Brontekst.
☆ ☆ ☆ ☆ ☆
Kunnen gemene fantasievriendjes kwaad?

Opgevoed Elke week legt Annemiek Leclaire een lezersvraag voor aan deskundigen.


Illustratie Martien ter Veen

Moeder: „Onze oudste dochter (4) heeft sinds kort onzichtbare vriendjes. Ze heeft veel fantasie en het verbaast ons dan ook niet. Alleen zijn deze vriendjes niet leuk, maar gemeen. Onze dochter vertelt dat ‘ze’ haar baby noemen, wat ze niet fijn vindt. Ook zeggen de vriendjes dat ze ‘van de trap moet rollen’.

In gesprek met onze dochter kijken we wat we kunnen doen. Zoals op het kinderdagverblijf geleerd, zeggen ‘Stop, houd op!’ Dat lukt soms, maar vaak durft ze niet. Dan doe ik het wel eens namens haar. Dat werkt tijdelijk. We vragen ook of het wel vriendjes zijn als ze gemeen zijn. Voor zover we weten wordt ze niet gepest. Ze is wel halverwege het jaar op school begonnen, wat ze nu leuk vindt. Ze heeft een zusje van 2 met wie ze soms leuk speelt, soms ruzie maakt. Wat kunnen we doen om haar te helpen? Hoe gaan we met deze gemene onzichtbare schepsels om?”
☆ ☆ ☆ ☆ ☆
Opdracht 1. Som op welke aanpakken de ouders volgens de lezersvraag al toepassen om met de gemene onzichtbare vriendjes om te gaan.
Opdracht 2.
Beantwoord de volgende vragen over de lezersvraag.
(a) Wie maakte de illustratie?
(b) Hoe noemen de vriendjes de dochter?
(c) Hoe oud is het zusje van de dochter?
☆ ☆ ☆ ☆ ☆
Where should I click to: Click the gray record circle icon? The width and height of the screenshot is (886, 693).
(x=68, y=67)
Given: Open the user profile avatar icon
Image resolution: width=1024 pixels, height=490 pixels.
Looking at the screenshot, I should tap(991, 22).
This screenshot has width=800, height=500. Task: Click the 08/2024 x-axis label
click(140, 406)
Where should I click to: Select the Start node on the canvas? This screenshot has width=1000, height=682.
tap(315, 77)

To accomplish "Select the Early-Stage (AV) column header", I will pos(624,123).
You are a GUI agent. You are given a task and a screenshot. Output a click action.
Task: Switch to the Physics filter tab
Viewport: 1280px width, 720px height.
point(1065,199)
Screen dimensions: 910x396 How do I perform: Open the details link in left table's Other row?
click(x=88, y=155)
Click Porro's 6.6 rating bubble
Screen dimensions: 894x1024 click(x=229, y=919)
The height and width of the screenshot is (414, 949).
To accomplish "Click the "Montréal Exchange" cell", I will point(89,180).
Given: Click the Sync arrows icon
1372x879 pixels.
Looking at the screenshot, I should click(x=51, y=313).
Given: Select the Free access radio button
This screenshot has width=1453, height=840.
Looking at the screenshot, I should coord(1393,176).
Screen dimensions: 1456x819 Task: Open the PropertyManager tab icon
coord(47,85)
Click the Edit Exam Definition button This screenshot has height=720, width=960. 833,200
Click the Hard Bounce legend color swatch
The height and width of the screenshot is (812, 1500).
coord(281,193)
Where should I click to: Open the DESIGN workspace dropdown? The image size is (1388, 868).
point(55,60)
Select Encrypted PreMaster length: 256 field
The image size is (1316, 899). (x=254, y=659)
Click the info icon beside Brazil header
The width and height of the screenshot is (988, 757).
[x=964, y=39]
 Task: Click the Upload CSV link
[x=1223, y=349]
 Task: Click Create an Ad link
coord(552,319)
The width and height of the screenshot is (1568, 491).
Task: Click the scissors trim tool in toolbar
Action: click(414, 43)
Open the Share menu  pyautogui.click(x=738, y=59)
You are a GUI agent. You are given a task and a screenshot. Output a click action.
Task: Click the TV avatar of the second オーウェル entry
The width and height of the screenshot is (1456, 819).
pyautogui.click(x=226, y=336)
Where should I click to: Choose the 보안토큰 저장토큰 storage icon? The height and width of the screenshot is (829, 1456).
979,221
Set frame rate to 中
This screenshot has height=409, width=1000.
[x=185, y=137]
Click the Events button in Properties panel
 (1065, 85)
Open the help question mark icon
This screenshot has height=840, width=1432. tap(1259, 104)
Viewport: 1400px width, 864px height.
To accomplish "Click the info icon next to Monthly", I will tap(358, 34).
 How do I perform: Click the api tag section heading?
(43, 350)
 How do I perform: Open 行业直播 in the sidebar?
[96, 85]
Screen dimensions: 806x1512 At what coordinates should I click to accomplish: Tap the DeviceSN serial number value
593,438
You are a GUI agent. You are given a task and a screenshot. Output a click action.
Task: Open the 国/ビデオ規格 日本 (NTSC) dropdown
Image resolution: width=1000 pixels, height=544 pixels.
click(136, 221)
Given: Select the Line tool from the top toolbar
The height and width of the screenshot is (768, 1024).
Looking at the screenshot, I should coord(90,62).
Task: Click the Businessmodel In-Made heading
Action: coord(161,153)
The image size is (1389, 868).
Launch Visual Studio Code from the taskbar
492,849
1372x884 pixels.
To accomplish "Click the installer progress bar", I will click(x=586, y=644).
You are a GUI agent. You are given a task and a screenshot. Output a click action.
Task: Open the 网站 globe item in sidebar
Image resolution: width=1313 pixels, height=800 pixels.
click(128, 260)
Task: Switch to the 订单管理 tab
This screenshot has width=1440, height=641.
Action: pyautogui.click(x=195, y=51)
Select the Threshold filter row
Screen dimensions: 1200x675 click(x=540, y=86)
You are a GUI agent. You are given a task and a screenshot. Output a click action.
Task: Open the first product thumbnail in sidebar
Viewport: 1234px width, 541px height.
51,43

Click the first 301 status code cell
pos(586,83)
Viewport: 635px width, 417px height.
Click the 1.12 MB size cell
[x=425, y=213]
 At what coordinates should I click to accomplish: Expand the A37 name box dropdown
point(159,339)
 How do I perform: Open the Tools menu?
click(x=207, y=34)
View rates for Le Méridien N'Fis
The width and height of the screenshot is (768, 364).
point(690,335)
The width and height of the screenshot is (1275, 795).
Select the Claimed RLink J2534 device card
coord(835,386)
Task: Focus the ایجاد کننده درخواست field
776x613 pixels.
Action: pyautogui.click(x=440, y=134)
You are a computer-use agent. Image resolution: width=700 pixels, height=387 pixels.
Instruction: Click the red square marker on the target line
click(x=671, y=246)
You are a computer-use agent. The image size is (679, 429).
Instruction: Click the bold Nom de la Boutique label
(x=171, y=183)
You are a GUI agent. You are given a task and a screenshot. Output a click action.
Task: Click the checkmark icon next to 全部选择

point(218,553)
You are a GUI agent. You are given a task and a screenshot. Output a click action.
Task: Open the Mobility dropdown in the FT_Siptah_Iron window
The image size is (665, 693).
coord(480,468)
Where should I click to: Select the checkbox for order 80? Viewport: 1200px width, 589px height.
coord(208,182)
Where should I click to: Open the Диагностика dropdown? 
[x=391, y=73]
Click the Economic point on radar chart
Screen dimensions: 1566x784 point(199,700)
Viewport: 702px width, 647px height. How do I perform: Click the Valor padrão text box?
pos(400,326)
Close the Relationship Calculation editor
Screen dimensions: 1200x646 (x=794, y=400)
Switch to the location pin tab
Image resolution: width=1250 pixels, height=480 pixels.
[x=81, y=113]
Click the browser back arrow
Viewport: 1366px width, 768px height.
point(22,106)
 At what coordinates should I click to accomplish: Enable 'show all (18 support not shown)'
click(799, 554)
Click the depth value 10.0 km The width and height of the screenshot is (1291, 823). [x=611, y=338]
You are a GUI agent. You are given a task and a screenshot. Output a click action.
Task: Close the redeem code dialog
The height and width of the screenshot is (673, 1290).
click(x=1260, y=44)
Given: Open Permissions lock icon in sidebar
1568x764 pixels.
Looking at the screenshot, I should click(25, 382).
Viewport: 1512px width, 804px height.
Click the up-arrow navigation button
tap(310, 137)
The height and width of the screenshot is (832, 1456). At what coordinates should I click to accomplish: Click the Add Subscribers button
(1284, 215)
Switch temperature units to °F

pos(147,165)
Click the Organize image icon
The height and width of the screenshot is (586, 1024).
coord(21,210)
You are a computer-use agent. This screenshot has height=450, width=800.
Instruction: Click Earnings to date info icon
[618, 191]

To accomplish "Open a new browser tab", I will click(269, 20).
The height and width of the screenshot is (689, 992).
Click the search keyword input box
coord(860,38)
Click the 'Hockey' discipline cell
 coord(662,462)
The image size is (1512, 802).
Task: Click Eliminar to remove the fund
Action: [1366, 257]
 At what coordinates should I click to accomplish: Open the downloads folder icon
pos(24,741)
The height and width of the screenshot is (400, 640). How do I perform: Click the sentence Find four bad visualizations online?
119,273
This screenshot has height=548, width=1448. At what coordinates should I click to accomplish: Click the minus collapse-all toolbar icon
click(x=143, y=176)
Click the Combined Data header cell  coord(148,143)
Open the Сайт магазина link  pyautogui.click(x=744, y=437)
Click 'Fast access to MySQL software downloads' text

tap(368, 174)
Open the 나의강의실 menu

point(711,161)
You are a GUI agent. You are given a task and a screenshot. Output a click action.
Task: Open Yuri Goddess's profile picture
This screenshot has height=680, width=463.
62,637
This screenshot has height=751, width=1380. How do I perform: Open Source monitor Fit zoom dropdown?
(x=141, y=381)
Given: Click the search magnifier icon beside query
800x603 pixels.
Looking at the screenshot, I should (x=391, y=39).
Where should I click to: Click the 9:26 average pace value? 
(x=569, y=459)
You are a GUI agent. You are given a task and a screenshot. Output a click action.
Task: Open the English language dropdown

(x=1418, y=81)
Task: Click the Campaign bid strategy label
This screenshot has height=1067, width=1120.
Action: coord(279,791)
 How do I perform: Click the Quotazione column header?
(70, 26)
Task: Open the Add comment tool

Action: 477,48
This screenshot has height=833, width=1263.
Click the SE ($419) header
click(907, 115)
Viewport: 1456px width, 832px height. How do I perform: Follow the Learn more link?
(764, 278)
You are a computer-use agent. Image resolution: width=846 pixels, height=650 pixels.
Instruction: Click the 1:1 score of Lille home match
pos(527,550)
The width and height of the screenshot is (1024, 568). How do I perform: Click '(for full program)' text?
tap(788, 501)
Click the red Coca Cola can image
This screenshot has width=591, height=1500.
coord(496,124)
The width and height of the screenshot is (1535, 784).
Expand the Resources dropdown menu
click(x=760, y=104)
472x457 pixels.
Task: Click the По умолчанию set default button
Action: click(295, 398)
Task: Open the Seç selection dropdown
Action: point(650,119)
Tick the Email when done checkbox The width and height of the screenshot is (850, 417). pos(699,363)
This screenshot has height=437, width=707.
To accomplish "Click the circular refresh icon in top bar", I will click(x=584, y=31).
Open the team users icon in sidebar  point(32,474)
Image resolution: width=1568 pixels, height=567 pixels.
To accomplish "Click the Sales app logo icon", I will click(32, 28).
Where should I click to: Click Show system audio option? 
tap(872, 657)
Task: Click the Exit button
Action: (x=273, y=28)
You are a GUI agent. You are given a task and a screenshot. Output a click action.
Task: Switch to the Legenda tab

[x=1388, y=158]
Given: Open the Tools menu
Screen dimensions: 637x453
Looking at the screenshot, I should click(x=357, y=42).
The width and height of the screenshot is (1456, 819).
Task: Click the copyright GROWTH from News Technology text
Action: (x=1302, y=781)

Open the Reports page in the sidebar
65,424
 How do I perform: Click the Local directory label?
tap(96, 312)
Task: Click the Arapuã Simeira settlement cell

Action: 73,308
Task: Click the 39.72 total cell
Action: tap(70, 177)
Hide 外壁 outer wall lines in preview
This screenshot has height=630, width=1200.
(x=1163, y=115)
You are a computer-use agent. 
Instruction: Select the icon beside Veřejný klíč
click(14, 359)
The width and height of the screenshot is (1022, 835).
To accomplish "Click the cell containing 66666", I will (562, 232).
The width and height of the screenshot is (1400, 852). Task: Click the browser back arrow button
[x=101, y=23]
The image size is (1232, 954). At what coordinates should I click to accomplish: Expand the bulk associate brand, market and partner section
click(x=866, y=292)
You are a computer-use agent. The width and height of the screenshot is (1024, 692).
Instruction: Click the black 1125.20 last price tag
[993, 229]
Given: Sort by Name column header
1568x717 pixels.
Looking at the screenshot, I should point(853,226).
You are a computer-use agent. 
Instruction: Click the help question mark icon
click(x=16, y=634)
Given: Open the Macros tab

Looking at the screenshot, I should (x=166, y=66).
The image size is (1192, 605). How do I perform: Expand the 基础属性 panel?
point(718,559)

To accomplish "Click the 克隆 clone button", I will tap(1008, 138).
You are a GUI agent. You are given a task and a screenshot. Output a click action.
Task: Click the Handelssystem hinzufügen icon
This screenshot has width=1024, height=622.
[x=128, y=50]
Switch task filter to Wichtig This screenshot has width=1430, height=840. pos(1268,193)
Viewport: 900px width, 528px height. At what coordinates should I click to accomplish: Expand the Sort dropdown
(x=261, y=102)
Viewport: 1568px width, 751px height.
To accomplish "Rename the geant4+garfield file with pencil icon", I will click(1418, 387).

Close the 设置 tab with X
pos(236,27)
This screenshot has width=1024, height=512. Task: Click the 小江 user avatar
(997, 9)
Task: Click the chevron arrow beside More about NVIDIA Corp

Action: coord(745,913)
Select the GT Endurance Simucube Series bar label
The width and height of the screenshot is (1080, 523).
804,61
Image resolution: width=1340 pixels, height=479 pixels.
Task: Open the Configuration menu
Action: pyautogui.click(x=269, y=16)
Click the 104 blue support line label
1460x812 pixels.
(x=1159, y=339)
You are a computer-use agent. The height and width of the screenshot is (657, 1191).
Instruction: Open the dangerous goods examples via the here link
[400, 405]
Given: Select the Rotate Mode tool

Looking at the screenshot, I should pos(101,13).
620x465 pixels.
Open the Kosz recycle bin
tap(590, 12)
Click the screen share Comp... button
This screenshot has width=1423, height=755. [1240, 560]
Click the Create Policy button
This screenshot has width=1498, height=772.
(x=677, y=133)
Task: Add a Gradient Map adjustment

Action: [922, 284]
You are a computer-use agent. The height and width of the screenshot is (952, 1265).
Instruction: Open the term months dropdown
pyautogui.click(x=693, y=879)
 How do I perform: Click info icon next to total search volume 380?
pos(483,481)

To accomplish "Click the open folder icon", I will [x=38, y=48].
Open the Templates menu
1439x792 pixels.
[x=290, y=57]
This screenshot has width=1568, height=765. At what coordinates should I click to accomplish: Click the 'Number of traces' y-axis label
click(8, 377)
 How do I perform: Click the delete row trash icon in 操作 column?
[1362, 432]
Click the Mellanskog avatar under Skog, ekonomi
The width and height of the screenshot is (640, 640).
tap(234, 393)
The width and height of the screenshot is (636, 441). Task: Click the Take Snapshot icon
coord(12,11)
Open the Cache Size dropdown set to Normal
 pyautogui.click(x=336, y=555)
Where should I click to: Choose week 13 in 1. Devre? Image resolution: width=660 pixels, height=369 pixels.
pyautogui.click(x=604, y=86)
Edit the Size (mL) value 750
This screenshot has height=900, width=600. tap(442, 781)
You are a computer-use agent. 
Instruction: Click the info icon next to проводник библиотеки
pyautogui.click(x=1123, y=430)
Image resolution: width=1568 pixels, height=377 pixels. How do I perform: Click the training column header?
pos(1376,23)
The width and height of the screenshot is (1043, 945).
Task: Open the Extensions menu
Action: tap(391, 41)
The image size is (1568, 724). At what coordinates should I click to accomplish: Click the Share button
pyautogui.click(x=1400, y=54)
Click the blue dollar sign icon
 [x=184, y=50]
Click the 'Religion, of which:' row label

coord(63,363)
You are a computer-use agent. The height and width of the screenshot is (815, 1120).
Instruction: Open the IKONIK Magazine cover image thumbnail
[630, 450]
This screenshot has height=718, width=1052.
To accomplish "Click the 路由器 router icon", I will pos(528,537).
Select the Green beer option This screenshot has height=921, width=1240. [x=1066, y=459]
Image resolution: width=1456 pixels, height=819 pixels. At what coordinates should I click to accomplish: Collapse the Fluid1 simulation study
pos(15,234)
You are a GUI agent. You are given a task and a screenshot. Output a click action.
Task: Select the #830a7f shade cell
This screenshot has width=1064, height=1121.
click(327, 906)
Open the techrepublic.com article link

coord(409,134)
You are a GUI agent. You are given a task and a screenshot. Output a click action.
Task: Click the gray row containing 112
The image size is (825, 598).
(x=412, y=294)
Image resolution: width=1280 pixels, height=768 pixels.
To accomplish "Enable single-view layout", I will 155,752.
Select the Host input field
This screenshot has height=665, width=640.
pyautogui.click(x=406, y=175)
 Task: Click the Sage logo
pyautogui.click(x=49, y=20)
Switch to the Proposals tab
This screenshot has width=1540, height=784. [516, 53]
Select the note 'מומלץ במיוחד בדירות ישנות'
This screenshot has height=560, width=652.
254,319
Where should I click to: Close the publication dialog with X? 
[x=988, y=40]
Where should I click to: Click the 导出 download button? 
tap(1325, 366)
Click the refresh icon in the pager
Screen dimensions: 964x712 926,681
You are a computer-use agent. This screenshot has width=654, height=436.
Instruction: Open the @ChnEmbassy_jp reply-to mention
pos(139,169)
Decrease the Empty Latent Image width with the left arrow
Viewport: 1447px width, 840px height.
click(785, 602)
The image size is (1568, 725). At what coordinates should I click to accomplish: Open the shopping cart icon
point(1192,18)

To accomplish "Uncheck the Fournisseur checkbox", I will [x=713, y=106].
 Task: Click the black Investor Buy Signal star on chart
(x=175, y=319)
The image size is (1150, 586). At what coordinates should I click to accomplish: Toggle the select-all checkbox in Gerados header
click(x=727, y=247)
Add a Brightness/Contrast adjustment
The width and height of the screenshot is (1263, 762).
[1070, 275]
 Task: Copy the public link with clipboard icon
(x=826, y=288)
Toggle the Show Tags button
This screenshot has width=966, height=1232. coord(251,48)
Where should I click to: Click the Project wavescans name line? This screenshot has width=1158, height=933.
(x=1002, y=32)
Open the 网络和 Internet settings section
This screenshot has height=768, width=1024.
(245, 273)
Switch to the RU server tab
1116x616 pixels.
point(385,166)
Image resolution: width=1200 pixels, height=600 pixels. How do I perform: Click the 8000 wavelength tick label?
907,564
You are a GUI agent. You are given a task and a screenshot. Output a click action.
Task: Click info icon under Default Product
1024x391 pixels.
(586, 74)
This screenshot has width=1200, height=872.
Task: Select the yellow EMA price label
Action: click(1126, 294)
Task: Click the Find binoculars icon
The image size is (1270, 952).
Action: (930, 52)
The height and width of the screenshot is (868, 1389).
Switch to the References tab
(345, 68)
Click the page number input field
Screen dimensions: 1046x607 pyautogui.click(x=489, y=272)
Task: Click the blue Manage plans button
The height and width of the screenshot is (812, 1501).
☆ ☆ ☆ ☆ ☆
Uitwerking 1.
- In gesprek met de dochter kijken wat ze kunnen doen
- De dochter laten zeggen: „Stop, houd op!” (zoals op het kinderdagverblijf geleerd)
- Als zij dat niet durft, zegt de moeder het soms namens haar
- Aan de dochter vragen of het wel vriendjes zijn als ze gemeen zijn

Uitwerking 2.
(a) Martien ter Veen
(b) Baby
(c) 2 jaar